Abstract

This paper examines why a Portuguese telecommunications company – Marconi – adopted activity-based costing (ABC). The focus lies in new institutional sociology (NIS), particularly the institutional change model of Dillard et al. (Accounting, Auditing and Accountability Journal, 17(4), pp. 506–542, 2004), supplemented by theoretical triangulation involving economic, labour process and actor network theories to enrich observations and extend theory. Why Marconi adopted ABC lay in a complex, interrelated chain of institutions, including the parent company, management consultants, national and European Union regulators, financial markets and consumer associations during market liberalization. ABC was a means and symbol of improved competitiveness and efficiency but its diffusion and adoption also involved mimetic, coercive and normative factors. In regulated environments external legitimacy and efficiency were intertwined and demonstrating efficiency using accounting symbols is problematic.

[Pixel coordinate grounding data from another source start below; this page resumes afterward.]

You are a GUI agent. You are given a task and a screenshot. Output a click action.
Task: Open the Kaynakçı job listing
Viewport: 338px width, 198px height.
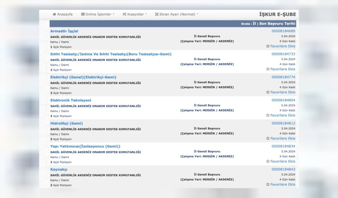(x=59, y=170)
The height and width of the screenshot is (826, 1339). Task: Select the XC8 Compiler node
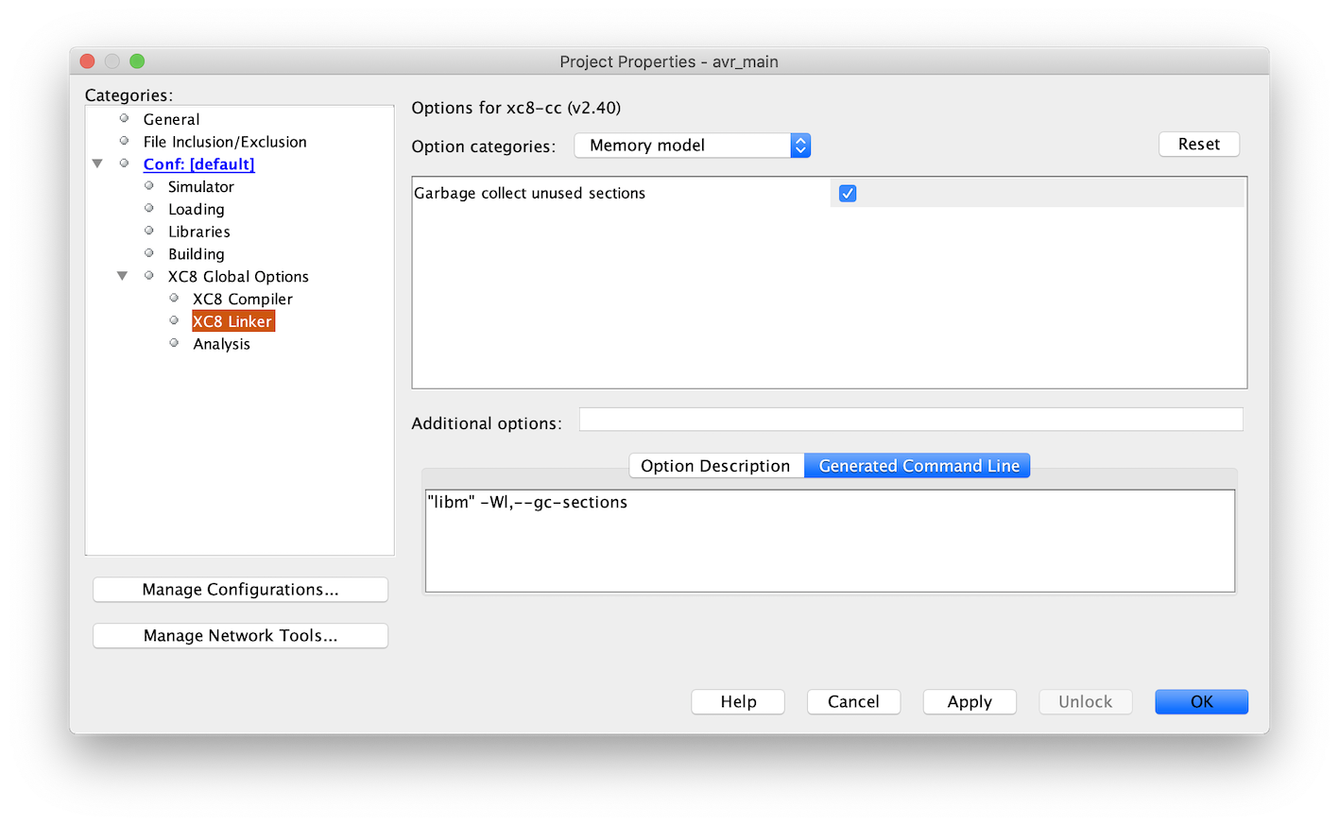pos(242,300)
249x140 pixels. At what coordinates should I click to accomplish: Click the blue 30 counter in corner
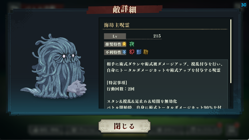[x=243, y=5]
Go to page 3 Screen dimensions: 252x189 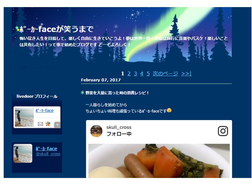(135, 74)
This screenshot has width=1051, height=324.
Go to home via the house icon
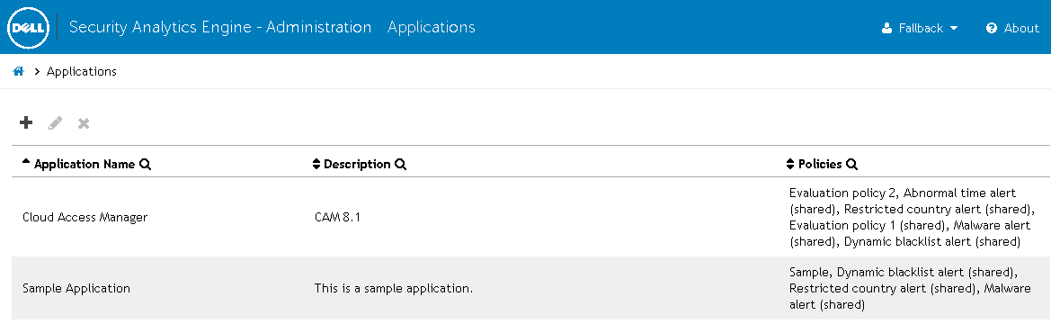pos(19,71)
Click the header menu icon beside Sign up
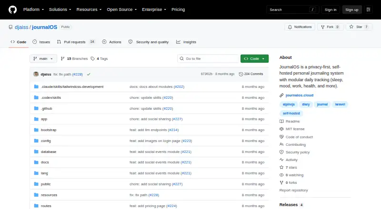 pos(368,10)
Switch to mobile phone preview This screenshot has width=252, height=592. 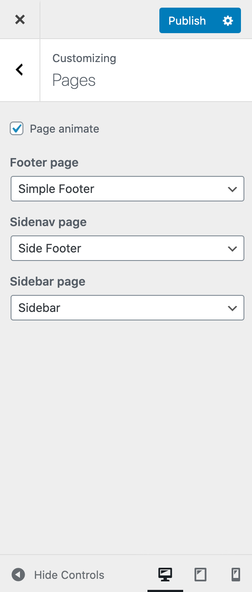tap(235, 575)
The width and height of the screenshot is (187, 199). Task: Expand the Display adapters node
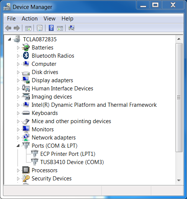(18, 80)
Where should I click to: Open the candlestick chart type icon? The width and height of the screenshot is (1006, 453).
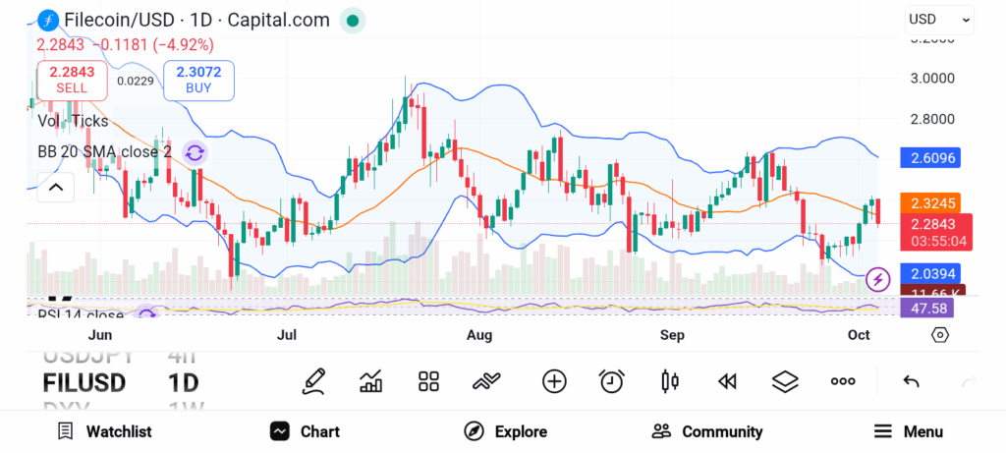pos(670,381)
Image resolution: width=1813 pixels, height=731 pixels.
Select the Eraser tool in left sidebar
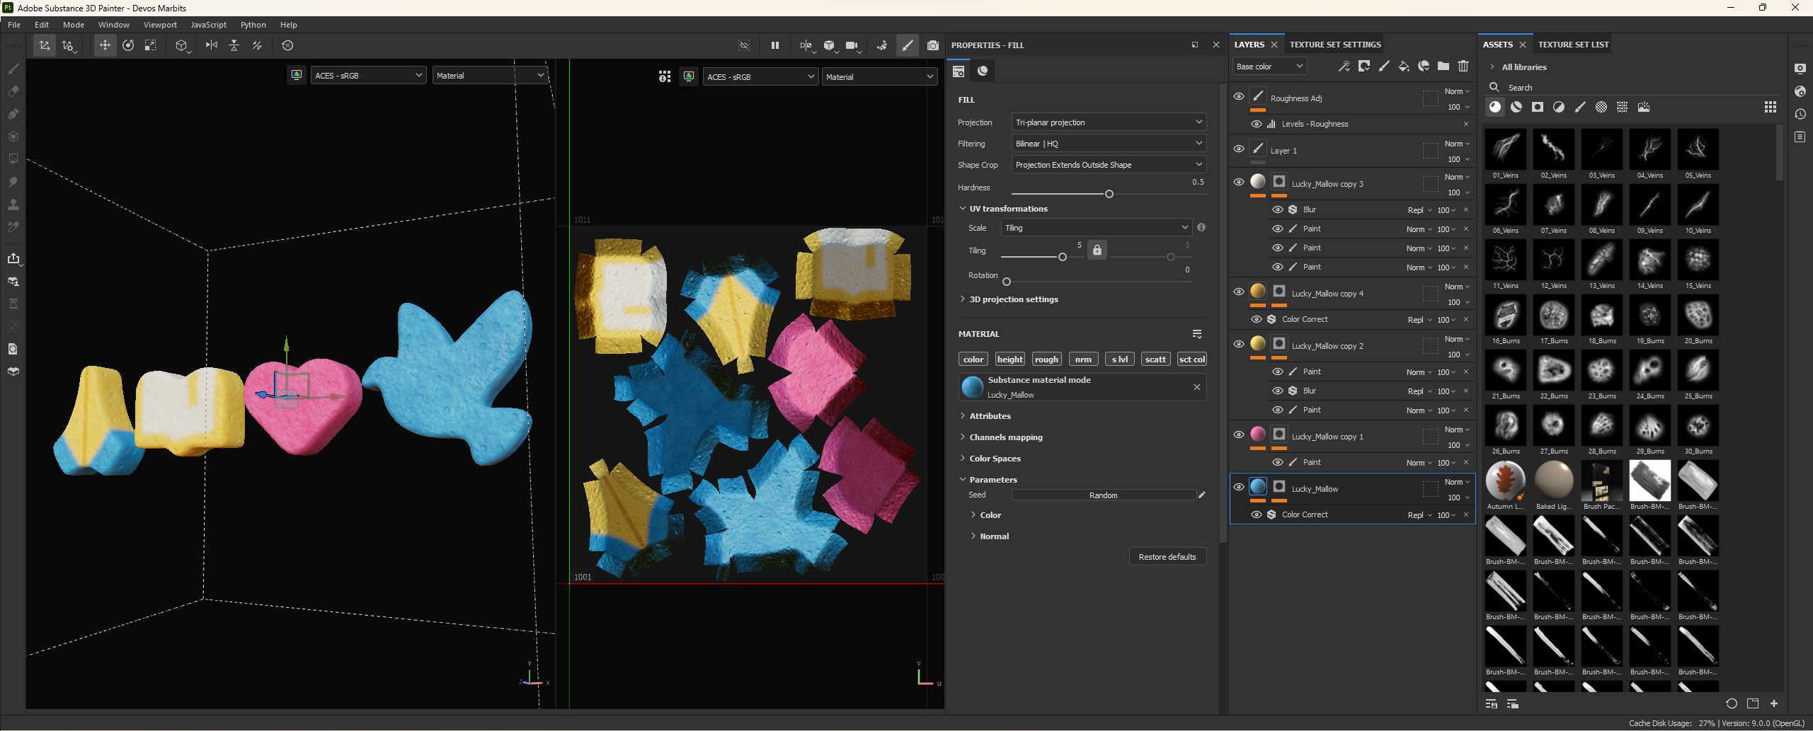(13, 91)
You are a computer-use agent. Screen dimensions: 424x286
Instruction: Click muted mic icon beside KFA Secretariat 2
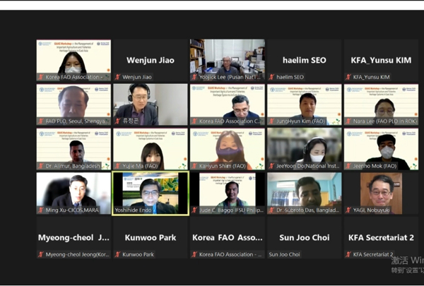pos(348,254)
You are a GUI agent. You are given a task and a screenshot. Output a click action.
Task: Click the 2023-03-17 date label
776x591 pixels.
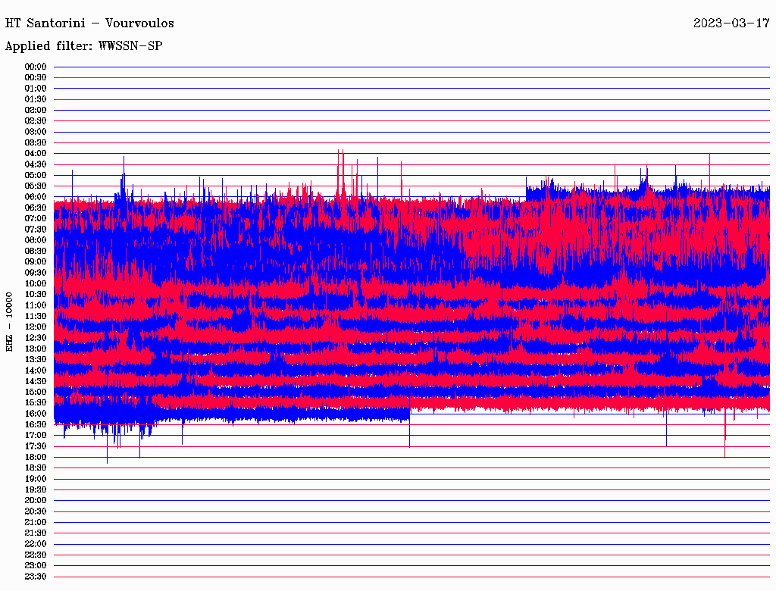(x=731, y=23)
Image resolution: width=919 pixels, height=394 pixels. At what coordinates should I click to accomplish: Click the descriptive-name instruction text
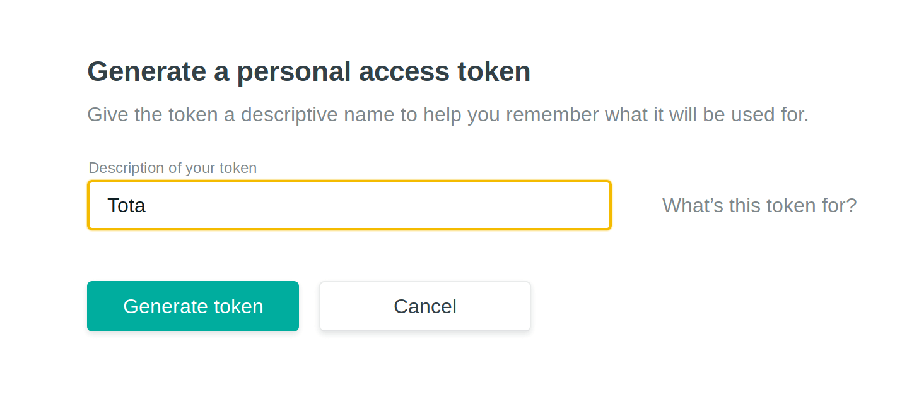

The results confirm criticisms of early NIS research for dichotomizing economic and institutional pressures, assuming private organizations are exempt from institutional pressures and neglecting internal organizational dynamics. The Dillard et al. model accommodated many features of institutionalization but needed extension to incorporate the public interest, the role of boundary spanners across social levels and how intra-organizational factors and properties of the technology derived following translation and praxis play a part.